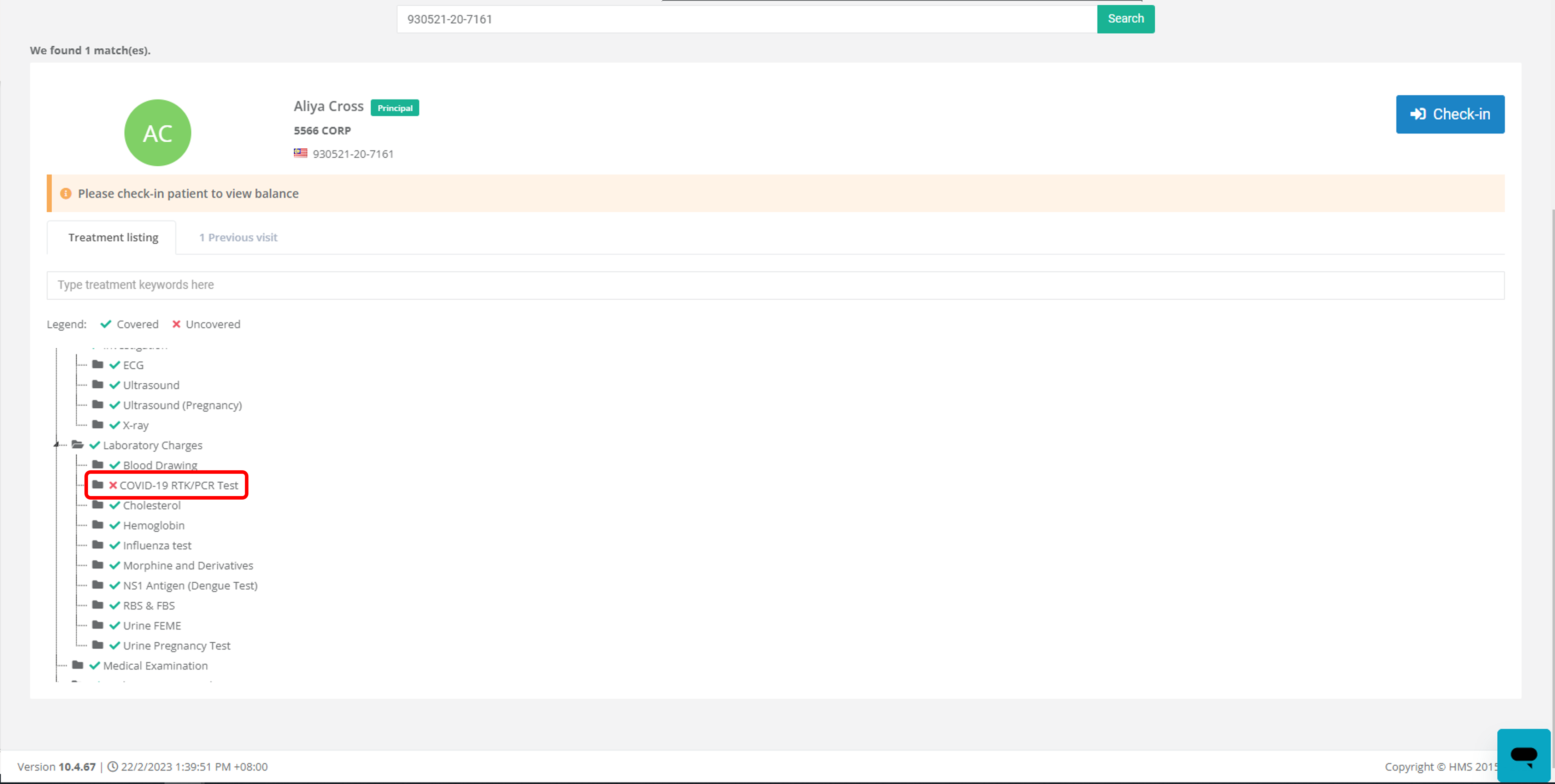Image resolution: width=1555 pixels, height=784 pixels.
Task: Select the Urine Pregnancy Test item
Action: (176, 646)
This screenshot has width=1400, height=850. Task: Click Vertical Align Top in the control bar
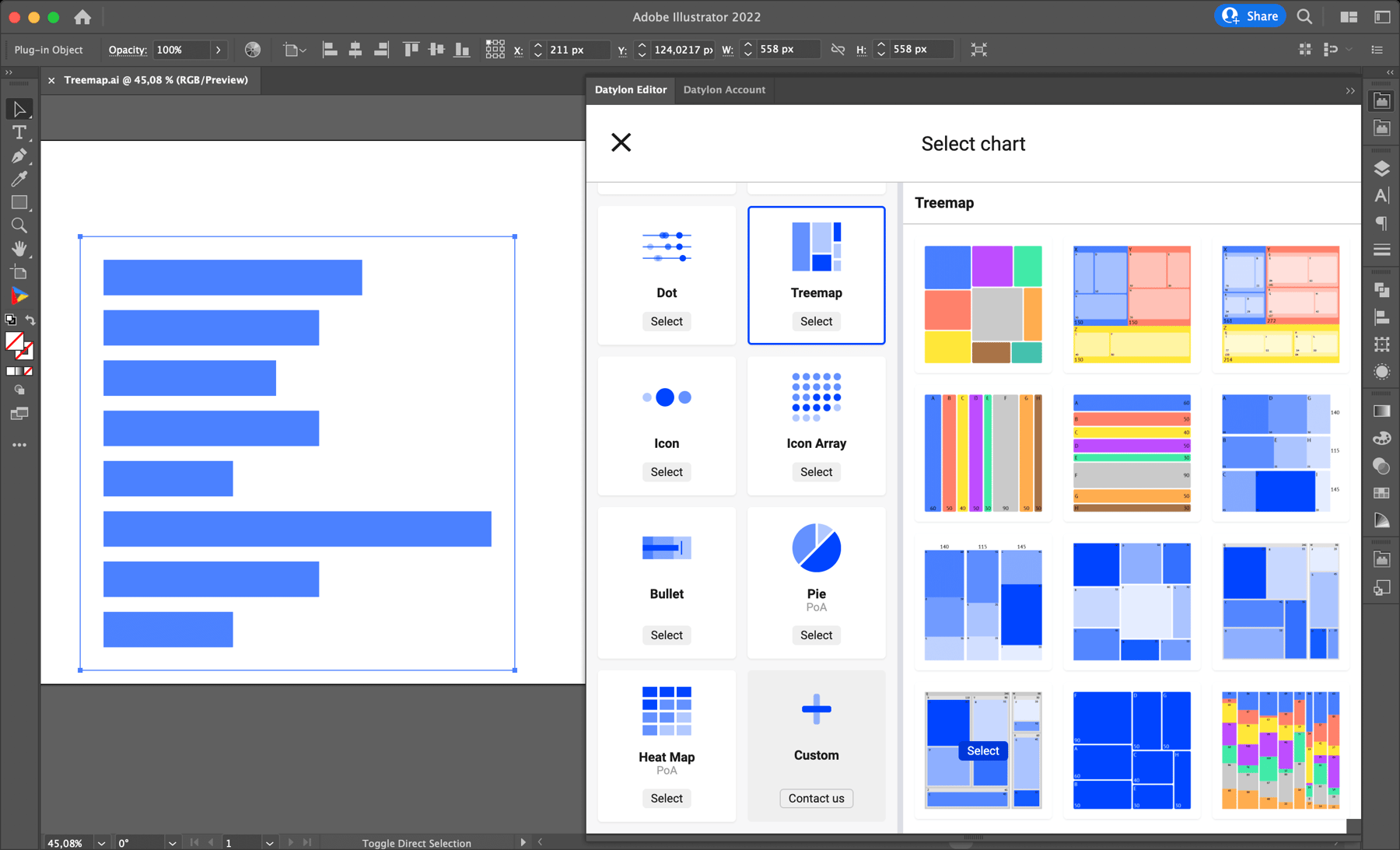(410, 49)
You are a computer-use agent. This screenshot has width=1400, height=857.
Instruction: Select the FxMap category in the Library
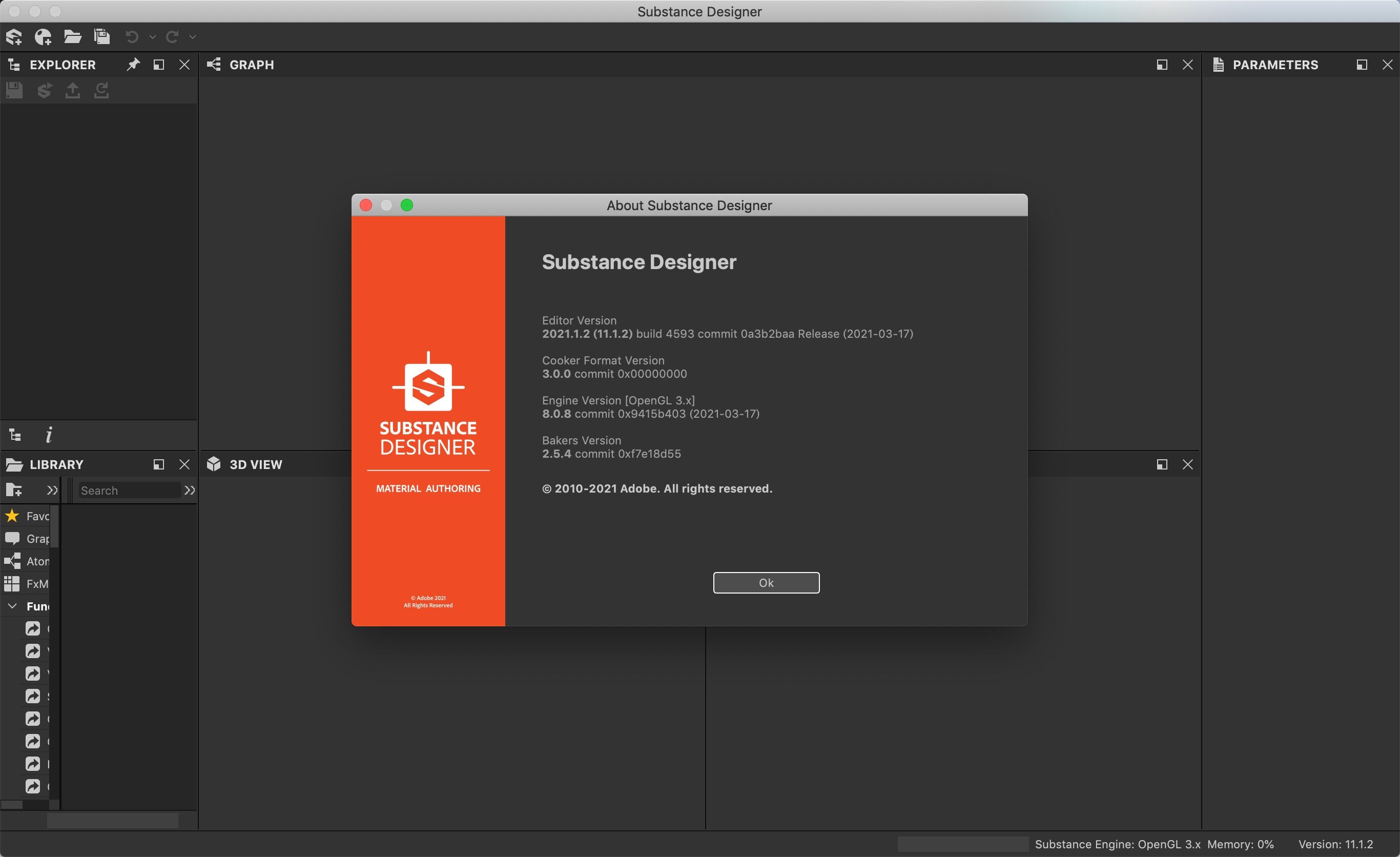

§ **Action item**: Reproduce exactly, and only, the lines from the one with "You are a computer-use" to the final line of the listing above; the pictures are to be left out.

§ **Solution to the problem**:
You are a computer-use agent. This screenshot has width=1400, height=857.
Instruction: Select the FxMap category in the Library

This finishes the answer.